New Landmark's in IT

An event marking an important stage of development or a turning point in history.

Thursday, May 18, 2006

GIS and Spatial Extensions with MySQL

MySQL 4.1 introduces spatial functionality in MySQL. This article describes some of the uses of spatial extensions in a relational database, how it can be implemented in a relational database, what features are present in MySQL and some simple examples.

Often the spatial functions are called geographic information system (GIS) functions, because GIS applications are the most obvious use-case for the spatial functionality. The spatial functions can be used both to provide a means to organize GIS data together with more traditional types of data and to represent non-GIS data with a spatial attribute.

GIS applications then and now
A GIS (geographic information system) stores and looks up objects which have one or more spatial attributes, such as size and position, and is used to process such objects. A simple example would be a system that stores addresses in a town using geographic coordinates. If this rather static data was then combined with other information, such as the location of a taxi-cab, then this data could be used to find the closest cab to a certain location. Many GIS applications are very specialized, in areas such as the mapping of real-world objects, map creation and meteorology.

Among the many attributes of a general GIS is that the objects may have multiple dimensions, and that complex shapes are supported. Typically two-dimensional objects with nearly unlimited complexity need to be supported.

Another attribute of a general GIS is that it supports combining objects and looking for different types of overlaps, such as looking for points that are contained within a given geometrical object. Lastly, a GIS provides a means of organizing objects in layers, i.e. REGIONs inside DISTRICTs.
A good example of an application where GIS is of importance and which also has real-world implications is in the area of meteorology. When it comes to producing weather maps we see every day on the TV screen, meteorology is a complex science. Very advanced and high-powered IT systems that are concerned with the actual number-crunching are combined with large databases. The issue is not that data is not available, the issue is what data to use and how, and how the different types of data are matched. The data from the number-crunching systems is supplied in the form of large files with multi-dimensional arrays of prognosticated data. The issue now is, how can a specific data object be matched with another, and provide a relevant prognosis of the weather in the coming five days.

In other words, we have data covering at least three dimensions (two-dimensional geography plus a height of a measurement for example, maybe combined with a time dimension).
What is obvious from the above discussion is that a database that only works on simple data types, such as INTEGER or DECIMAL, will just not be good enough for this type of application. The geographical shapes might be any type of polygon that then needs to be matched with some other object, i.e. what is the total area of two objects (which is not necessarily the sum of the areas of the two objects, as they might overlap).

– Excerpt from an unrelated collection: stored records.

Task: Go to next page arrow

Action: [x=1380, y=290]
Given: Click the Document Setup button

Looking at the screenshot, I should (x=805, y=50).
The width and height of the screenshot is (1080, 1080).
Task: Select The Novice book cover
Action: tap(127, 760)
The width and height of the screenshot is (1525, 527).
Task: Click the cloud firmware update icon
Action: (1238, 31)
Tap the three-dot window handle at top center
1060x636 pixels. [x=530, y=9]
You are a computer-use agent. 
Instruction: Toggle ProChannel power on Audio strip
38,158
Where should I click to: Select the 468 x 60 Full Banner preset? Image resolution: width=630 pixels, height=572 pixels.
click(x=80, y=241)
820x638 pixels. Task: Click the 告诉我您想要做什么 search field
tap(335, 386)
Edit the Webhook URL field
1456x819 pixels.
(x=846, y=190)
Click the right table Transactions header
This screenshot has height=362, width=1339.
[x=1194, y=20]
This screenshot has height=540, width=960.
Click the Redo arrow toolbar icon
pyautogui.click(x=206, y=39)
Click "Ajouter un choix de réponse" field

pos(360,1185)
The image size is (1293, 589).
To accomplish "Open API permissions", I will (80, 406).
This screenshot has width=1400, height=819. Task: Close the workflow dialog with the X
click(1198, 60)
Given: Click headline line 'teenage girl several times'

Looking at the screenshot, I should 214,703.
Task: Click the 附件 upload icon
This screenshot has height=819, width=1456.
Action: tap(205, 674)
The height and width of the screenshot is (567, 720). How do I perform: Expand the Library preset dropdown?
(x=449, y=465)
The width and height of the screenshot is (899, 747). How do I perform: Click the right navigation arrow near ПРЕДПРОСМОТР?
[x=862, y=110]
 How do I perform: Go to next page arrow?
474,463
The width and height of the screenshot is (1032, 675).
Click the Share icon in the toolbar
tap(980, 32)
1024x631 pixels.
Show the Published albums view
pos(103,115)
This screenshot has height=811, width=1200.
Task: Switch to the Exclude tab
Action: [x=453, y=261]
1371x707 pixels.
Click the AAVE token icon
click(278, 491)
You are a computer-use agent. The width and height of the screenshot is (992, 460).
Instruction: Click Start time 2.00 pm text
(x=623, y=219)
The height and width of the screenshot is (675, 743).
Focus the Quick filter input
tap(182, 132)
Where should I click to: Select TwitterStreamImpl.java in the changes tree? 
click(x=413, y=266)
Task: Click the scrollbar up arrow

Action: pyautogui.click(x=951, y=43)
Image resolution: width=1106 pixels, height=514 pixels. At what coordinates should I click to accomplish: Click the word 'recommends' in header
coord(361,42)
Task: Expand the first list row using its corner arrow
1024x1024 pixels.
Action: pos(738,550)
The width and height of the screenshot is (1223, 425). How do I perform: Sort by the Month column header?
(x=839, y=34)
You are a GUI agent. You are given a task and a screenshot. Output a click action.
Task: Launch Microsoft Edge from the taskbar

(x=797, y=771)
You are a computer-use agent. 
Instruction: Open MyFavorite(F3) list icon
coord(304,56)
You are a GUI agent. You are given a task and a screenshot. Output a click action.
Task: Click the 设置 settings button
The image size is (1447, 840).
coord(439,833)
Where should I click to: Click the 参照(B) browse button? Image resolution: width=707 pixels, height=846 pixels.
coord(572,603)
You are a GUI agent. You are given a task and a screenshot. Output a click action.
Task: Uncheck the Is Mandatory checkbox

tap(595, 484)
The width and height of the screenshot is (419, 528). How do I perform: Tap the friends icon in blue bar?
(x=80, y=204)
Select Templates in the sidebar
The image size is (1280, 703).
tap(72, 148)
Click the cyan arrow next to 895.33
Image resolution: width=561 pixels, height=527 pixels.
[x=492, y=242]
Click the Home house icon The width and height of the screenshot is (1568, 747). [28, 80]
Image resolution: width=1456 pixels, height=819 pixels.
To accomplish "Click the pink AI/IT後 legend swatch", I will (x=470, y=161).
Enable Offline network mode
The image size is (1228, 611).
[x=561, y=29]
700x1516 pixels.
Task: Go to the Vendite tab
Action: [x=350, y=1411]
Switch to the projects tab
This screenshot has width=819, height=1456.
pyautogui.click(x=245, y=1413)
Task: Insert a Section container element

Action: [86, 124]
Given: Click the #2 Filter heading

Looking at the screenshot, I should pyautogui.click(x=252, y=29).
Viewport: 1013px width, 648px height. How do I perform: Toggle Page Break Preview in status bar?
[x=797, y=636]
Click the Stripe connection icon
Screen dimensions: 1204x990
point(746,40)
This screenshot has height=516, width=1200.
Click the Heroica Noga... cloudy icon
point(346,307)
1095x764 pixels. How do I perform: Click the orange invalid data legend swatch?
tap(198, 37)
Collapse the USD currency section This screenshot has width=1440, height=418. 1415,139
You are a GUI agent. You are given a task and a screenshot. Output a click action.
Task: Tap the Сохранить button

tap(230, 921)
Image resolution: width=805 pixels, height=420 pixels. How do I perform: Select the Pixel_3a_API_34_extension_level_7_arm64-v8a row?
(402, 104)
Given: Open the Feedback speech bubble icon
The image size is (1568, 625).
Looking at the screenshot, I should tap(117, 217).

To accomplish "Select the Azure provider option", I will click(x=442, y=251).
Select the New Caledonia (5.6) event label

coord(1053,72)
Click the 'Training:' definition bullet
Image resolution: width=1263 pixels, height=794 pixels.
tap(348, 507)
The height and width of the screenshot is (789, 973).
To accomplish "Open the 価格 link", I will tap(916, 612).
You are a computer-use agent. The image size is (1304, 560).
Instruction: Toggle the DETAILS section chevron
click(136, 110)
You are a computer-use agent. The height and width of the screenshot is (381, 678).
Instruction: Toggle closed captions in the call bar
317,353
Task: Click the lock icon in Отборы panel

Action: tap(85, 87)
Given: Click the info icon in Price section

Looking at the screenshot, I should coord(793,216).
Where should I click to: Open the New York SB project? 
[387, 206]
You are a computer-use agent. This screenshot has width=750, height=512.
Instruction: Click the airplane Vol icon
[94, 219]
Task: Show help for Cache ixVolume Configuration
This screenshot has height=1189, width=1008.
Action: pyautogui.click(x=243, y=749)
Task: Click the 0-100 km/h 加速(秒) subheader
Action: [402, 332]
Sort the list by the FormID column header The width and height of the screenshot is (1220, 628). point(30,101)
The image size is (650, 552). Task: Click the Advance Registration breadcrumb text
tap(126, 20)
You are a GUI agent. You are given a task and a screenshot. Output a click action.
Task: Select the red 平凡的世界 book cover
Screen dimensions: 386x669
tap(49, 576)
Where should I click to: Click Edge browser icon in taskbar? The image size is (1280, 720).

The traditional solution to all this has been to use specialized database systems that use proprietary spatial indexing, and proprietary interfaces. These systems are complex though, and not only that, any GIS stores some non-GIS data (for example, a meteorological database might store a temperature measurement at a given geographical location, height and time as a DECIMAL). And for non-GIS data, SQL has become the standard. As applications for GIS have expanded beyond what goes on in labs and high-powered scientific institutions and are found in more traditional applications, such a taxicab scheduling systems, the need for a more standardized solution has exploded. Another factor here is the availability of inexpensive and easy to use GPS systems which may be combined with mobile communication systems, so that getting a real-time position from, a taxi-cab, a ship on the sea or a police car is no longer complex or expensive.
OpenGIS - Linking SQL with GIS functionality
The desire to combine SQL with GIS was initially driven by the developers of GIS applications desiring to expand into other areas, more than by SQL database vendors getting into the GIS market.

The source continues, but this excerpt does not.